CONSIGNES:
1 - Résumez en deux phrases le texte consacré au graffiti au Liban.
2 - Rédigez la suite du texte consacré au graffiti au Liban, à partir de sa dernière phrase.

ARTICLE:
§

Bien sûr, la démarche des graffeurs ne
s'insère pas uniquement dans une logique philanthrope, mais leur
reconnaissance positive par la population et la modification d'un paysage
urbain dans lequel eux-mêmes évoluent viennent renforcer cette
idée qu'ils sont utiles, en réparant ce qu'ils
peuvent172. Que ce soit chez Yazan, Ashekman, ou l'ensemble des
crews, on retrouve cette volonté « d'effacer les stigmates de
la guerre ». L'absence de retour et d'enseignement historique de la
guerre civile a créé des traumatismes au sein de leur
génération et de celle de leurs parents, traumatismes
occultés pour les besoins d'une pacification entre communautés au
sein des institutions gouvernementales, mais qui leur sont sans cesse
rappelé dans l'espace urbain. Ainsi, cette démarche dans le
graffiti semble se comprendre comme une manière de « panser et
penser les plaies et reconstruire un Liban dans la filiation de son
passé et en même temps différent
»173.
Ça, les murs défoncés, ça rappelle
la plupart du temps le vécu de la guerre. Quand t'as, quand t'as un mur
qui existe depuis 30 ou 40 ans, que quelqu'un par exemple, le proche d'une
personne, a été, a pris une balle là-bas et qu'il est
à côté de ce mur, ça l'a hanté. En fait la
personne qui est passé dans la rue elle est en train de, de
guérir ça quelque part... les gens sont complètement
traumatisés, alors quand tu vois un changement qui est plutôt
positif... (Kabrit).

§

JEU D'ENREGISTREMENTS:
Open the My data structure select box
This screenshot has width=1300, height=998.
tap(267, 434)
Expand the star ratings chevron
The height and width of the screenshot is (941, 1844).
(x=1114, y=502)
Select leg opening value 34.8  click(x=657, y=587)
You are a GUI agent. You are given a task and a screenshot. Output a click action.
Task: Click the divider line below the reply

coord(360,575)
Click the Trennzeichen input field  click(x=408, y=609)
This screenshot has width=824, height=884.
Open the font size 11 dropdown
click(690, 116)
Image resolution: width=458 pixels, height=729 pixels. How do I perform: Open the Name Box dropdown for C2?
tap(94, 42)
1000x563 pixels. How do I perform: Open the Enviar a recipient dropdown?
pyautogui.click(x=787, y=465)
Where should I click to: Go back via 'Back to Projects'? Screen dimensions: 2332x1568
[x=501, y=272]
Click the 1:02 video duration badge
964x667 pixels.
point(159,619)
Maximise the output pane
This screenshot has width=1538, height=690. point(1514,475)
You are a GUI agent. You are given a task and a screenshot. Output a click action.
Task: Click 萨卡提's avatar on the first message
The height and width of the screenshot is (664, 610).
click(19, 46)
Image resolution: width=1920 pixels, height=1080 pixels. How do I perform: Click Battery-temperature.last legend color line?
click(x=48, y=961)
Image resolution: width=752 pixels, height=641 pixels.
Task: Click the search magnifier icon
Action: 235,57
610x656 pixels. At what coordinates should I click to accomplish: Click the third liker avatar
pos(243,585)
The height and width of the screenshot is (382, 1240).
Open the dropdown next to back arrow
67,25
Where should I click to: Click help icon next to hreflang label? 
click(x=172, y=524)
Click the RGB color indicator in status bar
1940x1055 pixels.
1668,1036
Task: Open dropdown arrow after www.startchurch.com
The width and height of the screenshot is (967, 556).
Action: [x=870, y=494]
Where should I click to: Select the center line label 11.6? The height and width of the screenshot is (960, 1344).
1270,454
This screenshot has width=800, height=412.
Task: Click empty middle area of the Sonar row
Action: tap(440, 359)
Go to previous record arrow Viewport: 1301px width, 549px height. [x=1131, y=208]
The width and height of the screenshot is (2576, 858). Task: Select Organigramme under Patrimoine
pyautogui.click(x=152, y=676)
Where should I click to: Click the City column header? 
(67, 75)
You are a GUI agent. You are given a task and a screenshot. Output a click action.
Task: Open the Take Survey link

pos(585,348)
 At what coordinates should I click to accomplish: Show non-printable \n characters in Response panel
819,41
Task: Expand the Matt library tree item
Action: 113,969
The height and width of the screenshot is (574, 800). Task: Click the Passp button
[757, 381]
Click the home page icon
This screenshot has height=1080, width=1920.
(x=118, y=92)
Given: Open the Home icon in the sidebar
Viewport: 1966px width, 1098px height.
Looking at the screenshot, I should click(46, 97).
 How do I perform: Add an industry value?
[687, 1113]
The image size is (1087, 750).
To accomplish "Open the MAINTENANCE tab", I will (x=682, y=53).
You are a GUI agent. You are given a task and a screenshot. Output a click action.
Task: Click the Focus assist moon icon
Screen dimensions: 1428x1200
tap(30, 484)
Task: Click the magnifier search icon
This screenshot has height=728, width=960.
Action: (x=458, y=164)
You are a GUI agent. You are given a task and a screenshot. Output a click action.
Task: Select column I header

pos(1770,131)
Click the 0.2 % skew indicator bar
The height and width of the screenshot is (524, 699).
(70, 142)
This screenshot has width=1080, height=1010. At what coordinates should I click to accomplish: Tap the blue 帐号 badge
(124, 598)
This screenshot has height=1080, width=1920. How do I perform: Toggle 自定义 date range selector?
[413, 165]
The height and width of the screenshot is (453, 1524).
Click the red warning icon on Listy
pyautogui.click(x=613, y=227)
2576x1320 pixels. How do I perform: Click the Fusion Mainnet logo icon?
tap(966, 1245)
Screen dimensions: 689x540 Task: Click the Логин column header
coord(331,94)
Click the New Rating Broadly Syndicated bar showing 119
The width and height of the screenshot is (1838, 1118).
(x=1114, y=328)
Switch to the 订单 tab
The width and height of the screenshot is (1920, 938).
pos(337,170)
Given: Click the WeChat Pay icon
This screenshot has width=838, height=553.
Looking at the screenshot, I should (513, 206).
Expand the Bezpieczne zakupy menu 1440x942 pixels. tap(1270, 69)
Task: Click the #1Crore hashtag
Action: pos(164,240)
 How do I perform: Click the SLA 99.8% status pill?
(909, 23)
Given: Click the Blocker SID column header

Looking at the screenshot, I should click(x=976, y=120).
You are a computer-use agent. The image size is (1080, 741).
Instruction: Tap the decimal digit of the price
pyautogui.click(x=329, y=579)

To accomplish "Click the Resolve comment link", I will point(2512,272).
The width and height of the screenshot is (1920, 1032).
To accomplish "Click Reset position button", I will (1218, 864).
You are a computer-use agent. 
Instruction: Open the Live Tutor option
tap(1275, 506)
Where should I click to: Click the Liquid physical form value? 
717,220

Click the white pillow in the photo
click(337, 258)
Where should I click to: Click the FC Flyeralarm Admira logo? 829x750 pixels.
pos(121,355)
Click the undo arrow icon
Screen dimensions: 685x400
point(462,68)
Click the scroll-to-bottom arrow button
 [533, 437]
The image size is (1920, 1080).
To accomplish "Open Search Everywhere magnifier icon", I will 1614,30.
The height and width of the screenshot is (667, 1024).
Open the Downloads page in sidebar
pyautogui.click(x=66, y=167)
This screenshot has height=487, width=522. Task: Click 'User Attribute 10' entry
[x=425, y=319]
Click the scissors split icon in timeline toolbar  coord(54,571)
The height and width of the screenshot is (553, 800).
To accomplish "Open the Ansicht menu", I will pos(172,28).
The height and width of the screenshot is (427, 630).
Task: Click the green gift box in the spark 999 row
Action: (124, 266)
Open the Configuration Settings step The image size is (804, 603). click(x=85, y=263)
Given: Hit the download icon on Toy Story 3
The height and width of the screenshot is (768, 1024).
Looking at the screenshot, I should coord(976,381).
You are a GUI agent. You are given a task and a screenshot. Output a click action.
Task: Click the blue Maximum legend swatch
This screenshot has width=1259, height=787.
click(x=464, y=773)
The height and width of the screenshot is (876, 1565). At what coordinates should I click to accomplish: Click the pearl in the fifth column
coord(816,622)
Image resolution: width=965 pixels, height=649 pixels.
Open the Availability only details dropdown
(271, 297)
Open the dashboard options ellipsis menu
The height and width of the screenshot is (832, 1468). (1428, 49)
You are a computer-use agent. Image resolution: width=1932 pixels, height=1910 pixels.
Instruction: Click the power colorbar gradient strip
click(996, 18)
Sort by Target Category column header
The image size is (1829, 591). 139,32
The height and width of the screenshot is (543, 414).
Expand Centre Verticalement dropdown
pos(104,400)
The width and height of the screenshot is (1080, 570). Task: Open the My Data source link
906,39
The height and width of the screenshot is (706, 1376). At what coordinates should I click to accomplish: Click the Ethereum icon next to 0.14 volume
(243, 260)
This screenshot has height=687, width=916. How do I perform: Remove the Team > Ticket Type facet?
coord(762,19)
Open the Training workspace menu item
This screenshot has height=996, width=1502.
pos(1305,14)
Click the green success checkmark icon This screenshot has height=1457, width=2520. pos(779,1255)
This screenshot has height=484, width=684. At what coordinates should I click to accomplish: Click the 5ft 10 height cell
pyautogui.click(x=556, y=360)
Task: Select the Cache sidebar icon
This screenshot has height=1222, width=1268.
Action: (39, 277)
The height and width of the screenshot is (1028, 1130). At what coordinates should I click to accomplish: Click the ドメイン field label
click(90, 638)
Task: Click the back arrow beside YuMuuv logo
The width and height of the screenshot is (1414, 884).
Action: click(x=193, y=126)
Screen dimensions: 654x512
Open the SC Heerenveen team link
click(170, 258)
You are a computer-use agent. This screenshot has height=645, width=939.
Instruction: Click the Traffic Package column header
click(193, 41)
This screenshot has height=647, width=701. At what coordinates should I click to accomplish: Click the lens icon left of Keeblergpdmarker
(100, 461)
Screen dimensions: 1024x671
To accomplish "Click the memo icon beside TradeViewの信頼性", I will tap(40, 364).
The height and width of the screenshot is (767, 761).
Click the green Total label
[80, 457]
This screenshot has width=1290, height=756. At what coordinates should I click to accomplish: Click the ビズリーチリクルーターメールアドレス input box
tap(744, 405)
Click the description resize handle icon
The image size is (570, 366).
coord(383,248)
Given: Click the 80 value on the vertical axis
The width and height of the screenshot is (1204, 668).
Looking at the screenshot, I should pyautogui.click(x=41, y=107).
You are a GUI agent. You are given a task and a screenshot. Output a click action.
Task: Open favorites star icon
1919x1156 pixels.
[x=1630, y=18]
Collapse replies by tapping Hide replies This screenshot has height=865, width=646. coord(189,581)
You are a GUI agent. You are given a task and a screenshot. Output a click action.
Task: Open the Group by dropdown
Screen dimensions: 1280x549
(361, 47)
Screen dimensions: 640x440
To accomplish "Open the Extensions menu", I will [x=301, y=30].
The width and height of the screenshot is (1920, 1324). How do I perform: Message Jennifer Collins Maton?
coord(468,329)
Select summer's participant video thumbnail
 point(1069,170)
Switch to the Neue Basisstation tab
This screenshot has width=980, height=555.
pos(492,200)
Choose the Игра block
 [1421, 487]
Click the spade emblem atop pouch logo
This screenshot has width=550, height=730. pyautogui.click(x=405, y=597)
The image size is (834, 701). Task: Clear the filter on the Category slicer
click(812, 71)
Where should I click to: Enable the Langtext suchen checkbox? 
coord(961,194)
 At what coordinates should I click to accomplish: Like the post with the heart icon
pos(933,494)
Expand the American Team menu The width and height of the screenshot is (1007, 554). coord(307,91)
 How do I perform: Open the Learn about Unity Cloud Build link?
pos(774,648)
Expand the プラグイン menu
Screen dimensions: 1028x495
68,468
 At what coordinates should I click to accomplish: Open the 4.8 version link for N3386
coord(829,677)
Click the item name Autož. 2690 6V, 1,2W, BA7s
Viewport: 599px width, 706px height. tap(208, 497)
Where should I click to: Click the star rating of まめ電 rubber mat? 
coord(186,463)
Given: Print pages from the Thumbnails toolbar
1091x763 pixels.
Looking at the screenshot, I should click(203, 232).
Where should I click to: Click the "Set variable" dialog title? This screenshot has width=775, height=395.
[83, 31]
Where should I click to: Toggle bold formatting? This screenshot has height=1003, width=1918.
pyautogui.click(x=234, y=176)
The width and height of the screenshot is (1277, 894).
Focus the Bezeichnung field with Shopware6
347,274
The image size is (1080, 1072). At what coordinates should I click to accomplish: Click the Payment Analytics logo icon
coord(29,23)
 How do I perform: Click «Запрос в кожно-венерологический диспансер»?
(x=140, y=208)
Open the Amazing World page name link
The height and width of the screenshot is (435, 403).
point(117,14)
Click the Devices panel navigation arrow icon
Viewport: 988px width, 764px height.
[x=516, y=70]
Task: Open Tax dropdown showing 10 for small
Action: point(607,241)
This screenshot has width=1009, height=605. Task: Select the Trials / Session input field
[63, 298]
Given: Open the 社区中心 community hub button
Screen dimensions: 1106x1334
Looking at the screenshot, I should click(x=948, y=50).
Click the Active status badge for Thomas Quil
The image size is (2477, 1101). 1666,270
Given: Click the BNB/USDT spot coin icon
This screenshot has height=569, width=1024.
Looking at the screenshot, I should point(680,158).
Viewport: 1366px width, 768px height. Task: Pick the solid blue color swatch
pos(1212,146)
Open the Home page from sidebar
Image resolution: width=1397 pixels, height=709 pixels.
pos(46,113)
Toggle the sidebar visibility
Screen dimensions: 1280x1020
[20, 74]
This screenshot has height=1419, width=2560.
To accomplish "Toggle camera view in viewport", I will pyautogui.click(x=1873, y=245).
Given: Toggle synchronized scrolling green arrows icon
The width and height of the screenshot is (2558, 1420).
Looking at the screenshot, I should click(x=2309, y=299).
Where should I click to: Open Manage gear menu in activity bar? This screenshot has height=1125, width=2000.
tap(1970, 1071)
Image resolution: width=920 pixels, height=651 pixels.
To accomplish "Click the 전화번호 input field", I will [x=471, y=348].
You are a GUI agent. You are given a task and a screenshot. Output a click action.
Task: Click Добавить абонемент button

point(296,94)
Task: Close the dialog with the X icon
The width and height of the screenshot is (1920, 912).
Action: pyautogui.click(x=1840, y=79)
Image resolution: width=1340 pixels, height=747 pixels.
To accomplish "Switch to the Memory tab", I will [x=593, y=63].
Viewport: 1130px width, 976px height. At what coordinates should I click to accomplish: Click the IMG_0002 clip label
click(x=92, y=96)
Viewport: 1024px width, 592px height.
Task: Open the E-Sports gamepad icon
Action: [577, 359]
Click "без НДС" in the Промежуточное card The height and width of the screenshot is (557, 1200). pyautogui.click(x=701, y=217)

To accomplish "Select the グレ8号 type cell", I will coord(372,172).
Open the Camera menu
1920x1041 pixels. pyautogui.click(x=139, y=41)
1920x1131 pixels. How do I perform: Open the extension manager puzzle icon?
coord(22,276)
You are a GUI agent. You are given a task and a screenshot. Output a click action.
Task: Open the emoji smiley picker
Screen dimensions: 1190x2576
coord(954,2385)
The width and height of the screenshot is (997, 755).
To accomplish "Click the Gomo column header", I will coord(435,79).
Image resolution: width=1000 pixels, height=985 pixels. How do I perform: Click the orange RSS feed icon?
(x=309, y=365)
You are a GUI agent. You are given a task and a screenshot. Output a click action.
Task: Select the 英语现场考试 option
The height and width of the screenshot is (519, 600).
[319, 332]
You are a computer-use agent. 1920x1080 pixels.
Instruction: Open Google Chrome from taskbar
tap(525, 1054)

§

RÉPONSES FOURNIES:
1 - Sans relever uniquement d'une logique philanthrope, la démarche des graffeurs, positivement reconnue par la population, renforce l'idée qu'ils sont utiles en réparant ce qu'ils peuvent, et les crews, de Yazan à Ashekman, partagent la volonté d'« effacer les stigmates de la guerre ». Faute de retour et d'enseignement historique sur la guerre civile, des traumatismes occultés par les institutions gouvernementales leur sont sans cesse rappelés dans l'espace urbain, si bien que le graffiti semble une manière de « panser et penser les plaies », ce qu'illustre le témoignage de Kabrit sur des murs abîmés qui rappellent le vécu de la guerre.

2 -
Cette sublimation de la violence, perçue comme un
moindre mal, est une dynamique que l'on retrouve dans nombre de
démarches artistiques dans les pays en difficultés, et
particulièrement dans l'art d'après-guerre à Beyrouth,
toutes disciplines confondues. Par le gommage, ou le détournement
ludique de ces stigmates, les graffeurs tentent « d'apporter de
l'espoir dans un environnement marqué par la violence et la lutte
politique » justement en choisissant « d'embellir la ville,
de colorier ses murs portant les stigmates d'une politique «
dégoûtante » »174.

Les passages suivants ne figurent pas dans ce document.